- **Task brief**:
Your task is to give the number of lines below that contain "field". Give no other text.

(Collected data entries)
------------------------

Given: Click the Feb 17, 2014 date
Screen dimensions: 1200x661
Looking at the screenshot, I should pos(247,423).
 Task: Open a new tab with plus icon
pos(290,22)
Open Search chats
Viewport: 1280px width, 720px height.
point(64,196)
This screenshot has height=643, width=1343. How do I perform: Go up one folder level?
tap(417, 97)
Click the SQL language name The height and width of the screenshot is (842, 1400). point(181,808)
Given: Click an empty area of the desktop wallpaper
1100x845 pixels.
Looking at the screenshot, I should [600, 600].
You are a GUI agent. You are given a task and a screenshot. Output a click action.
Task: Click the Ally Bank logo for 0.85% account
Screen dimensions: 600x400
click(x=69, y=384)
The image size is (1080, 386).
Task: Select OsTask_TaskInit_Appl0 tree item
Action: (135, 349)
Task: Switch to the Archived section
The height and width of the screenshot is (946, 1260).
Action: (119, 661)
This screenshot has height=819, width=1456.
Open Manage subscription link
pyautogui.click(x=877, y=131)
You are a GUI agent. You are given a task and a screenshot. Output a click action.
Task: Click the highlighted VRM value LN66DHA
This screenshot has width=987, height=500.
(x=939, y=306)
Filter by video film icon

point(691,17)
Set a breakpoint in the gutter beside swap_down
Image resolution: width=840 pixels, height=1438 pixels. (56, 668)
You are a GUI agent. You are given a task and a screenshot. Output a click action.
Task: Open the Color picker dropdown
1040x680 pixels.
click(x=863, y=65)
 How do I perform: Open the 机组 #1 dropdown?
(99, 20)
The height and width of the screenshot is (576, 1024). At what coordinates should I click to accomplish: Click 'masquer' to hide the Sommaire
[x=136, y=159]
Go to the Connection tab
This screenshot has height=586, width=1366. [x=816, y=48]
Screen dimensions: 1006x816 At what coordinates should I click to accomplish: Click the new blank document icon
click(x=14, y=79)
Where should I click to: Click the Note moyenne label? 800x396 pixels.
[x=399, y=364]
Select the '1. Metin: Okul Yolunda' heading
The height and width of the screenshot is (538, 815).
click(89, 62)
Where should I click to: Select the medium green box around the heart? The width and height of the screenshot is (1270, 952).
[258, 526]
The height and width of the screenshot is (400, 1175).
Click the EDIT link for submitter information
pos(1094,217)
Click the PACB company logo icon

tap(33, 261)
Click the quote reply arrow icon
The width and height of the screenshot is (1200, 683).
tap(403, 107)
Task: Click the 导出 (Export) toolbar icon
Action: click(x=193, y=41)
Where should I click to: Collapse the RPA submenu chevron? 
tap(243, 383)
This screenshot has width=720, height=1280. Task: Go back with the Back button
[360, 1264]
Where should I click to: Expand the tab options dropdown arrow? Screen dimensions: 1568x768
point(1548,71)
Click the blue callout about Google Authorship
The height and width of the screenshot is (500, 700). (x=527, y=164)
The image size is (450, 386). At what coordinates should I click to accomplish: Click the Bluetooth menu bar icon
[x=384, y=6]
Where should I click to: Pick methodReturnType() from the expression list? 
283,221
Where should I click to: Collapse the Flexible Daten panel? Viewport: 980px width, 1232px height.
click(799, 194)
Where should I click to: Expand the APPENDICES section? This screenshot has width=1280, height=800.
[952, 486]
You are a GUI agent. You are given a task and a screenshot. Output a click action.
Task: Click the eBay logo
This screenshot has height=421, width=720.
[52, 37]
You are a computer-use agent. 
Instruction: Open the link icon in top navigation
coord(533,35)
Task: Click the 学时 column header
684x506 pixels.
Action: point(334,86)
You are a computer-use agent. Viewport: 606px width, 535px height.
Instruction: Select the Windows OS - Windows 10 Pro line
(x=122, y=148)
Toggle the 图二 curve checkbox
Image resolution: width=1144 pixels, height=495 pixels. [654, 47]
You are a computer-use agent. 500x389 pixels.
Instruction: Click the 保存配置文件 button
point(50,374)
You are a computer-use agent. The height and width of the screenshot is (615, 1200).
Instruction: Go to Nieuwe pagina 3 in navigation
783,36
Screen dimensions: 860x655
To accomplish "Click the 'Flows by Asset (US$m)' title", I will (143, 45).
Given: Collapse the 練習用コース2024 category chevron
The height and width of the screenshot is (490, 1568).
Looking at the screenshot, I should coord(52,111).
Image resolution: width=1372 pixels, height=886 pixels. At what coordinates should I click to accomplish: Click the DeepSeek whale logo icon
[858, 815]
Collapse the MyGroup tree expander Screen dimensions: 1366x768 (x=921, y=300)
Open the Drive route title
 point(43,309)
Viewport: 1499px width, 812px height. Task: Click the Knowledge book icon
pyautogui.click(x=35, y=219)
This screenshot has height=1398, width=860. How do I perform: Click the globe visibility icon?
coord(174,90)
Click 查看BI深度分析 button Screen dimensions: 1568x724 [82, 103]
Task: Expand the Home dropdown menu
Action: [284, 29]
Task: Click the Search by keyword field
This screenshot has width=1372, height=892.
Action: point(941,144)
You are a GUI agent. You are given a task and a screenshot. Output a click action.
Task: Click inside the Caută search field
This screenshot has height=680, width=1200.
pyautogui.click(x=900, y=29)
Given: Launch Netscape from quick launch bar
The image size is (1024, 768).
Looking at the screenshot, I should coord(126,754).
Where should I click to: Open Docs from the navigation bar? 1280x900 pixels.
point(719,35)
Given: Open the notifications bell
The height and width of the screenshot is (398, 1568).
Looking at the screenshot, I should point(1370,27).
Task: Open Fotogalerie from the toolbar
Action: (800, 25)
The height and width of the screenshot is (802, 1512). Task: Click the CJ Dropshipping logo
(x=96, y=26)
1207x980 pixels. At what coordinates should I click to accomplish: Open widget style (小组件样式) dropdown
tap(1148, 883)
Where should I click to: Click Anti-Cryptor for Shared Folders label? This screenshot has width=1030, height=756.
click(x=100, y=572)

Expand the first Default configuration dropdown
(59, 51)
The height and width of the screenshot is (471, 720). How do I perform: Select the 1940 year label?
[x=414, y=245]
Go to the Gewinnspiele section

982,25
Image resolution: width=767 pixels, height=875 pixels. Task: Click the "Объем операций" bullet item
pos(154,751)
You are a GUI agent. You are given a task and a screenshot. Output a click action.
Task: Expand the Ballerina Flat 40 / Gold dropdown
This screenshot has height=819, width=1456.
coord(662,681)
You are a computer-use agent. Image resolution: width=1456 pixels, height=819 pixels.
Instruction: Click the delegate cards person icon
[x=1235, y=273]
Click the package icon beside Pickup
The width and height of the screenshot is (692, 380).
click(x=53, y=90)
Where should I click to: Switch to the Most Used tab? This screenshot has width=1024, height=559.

------------------------

- **Task solution**:
2